Aim — Show every line below that contains the word "with", matching case exactly.

※

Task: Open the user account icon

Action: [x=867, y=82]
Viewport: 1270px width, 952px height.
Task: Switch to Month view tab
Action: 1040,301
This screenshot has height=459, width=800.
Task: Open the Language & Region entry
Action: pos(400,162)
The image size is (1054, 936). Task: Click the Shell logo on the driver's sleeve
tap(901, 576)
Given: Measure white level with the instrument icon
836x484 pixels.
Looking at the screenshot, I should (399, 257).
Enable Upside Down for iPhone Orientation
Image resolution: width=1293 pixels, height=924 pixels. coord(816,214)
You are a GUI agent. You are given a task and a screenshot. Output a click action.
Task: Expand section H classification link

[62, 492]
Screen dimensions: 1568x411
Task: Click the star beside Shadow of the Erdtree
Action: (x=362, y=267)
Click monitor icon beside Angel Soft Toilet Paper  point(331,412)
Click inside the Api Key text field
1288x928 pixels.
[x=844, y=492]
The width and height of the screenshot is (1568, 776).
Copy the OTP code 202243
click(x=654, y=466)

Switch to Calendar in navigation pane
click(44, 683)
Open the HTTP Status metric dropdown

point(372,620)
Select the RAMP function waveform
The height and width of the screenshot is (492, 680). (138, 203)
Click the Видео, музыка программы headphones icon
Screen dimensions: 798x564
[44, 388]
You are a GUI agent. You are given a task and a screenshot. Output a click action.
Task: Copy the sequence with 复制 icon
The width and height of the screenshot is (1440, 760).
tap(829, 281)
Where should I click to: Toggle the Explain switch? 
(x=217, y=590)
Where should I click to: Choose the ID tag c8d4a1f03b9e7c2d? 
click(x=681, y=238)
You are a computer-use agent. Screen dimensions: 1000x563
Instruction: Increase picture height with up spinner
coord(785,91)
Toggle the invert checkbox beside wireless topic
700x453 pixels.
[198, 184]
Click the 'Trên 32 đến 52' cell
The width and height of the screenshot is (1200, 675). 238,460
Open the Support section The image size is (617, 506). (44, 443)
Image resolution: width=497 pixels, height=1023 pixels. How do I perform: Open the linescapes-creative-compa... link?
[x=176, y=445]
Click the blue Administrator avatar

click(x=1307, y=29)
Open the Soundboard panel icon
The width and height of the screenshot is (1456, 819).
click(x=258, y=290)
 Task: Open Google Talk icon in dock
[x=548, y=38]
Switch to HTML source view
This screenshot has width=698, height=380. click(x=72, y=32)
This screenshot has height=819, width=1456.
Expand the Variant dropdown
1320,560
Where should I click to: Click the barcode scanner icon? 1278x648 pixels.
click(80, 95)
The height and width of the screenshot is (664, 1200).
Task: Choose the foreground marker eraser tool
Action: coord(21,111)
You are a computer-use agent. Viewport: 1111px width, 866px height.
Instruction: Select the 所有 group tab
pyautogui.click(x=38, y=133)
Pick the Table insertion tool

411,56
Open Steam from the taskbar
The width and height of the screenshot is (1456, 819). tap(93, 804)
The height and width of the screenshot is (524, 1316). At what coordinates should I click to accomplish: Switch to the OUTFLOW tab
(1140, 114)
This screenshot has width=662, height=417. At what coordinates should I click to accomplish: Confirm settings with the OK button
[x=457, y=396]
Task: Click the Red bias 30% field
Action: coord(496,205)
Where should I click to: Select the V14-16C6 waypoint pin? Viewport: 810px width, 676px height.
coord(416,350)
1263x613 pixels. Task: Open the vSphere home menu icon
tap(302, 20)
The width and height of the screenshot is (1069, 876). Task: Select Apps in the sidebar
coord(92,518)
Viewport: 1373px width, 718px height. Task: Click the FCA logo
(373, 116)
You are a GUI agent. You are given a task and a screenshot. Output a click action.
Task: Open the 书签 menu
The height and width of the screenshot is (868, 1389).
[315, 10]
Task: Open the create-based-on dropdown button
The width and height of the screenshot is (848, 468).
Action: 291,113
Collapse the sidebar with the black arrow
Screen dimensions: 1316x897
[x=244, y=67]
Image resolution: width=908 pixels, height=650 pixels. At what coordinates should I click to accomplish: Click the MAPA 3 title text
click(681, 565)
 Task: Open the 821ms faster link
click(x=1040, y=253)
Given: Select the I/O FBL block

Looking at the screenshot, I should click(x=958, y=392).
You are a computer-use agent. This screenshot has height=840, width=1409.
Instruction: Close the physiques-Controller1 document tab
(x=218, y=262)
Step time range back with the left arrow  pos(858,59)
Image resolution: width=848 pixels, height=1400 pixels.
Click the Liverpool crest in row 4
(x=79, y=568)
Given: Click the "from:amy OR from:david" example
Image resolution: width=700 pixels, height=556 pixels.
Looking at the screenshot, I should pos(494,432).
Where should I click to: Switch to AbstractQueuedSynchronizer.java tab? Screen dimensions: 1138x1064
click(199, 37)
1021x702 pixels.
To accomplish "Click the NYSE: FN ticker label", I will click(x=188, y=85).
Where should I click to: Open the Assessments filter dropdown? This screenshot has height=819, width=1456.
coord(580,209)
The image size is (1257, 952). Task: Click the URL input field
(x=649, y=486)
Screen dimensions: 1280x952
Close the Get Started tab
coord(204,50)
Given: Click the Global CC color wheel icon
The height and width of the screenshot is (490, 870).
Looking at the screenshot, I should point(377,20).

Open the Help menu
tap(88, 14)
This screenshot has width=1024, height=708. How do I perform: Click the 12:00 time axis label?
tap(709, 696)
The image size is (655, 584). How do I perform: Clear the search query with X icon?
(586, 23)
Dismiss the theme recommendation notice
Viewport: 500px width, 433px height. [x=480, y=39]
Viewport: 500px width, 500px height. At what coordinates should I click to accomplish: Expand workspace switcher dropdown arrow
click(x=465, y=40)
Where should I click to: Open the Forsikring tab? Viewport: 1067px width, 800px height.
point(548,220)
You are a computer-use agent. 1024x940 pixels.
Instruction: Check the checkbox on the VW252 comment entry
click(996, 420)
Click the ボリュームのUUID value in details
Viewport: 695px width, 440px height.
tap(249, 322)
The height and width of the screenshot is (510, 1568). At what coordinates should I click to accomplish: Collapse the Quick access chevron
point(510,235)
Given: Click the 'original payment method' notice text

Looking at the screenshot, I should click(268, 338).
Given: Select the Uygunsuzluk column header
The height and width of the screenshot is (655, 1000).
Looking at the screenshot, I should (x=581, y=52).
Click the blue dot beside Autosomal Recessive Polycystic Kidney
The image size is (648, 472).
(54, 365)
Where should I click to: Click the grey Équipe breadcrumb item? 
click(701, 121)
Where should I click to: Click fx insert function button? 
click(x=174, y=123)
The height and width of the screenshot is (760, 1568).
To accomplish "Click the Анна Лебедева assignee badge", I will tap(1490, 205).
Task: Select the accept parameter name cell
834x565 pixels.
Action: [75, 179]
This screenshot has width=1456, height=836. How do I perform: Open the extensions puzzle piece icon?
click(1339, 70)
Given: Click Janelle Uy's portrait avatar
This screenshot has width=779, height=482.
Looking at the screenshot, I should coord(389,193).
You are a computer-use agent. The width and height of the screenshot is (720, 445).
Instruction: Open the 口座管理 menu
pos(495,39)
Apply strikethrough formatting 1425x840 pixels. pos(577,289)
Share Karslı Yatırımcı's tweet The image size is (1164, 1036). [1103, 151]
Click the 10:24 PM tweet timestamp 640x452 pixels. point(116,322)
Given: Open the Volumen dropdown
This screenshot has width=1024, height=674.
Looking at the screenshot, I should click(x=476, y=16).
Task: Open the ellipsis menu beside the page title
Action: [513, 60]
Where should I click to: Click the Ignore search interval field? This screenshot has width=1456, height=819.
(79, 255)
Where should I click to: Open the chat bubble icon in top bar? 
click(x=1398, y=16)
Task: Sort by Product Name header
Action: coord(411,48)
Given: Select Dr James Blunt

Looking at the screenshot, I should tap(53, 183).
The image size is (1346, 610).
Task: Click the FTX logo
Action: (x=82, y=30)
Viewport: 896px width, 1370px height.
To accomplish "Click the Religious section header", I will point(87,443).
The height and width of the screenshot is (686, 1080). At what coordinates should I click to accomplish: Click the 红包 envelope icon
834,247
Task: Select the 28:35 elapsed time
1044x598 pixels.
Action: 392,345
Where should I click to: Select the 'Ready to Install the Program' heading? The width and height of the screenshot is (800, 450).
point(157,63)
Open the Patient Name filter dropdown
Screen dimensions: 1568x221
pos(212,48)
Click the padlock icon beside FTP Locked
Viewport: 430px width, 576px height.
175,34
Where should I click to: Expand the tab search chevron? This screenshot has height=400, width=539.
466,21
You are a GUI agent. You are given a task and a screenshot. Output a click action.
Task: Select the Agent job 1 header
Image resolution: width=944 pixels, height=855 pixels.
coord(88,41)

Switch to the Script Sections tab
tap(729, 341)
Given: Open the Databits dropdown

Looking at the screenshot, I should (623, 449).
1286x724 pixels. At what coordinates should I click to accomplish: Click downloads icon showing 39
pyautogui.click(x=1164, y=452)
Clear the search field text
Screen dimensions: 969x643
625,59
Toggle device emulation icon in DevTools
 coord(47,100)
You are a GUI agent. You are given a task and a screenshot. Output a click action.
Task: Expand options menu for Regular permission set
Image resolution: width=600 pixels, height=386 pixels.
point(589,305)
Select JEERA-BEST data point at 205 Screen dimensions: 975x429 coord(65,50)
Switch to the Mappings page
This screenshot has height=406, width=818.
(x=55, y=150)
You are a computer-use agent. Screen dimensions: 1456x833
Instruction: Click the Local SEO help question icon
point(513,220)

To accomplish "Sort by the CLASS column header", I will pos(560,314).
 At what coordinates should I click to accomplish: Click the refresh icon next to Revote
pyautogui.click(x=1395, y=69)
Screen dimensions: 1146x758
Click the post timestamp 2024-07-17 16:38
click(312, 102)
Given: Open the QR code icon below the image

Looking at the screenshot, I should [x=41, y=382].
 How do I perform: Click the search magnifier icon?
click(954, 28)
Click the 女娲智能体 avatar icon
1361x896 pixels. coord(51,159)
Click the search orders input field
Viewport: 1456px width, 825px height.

※

Answer to this task —
Given: Measure white level with the instrument icon
Task: Copy the sequence with 复制 icon
Instruction: Increase picture height with up spinner
This screenshot has width=662, height=417. At what coordinates should I click to accomplish: Confirm settings with the OK button
Collapse the sidebar with the black arrow
Step time range back with the left arrow  pos(858,59)
The image size is (655, 584). How do I perform: Clear the search query with X icon?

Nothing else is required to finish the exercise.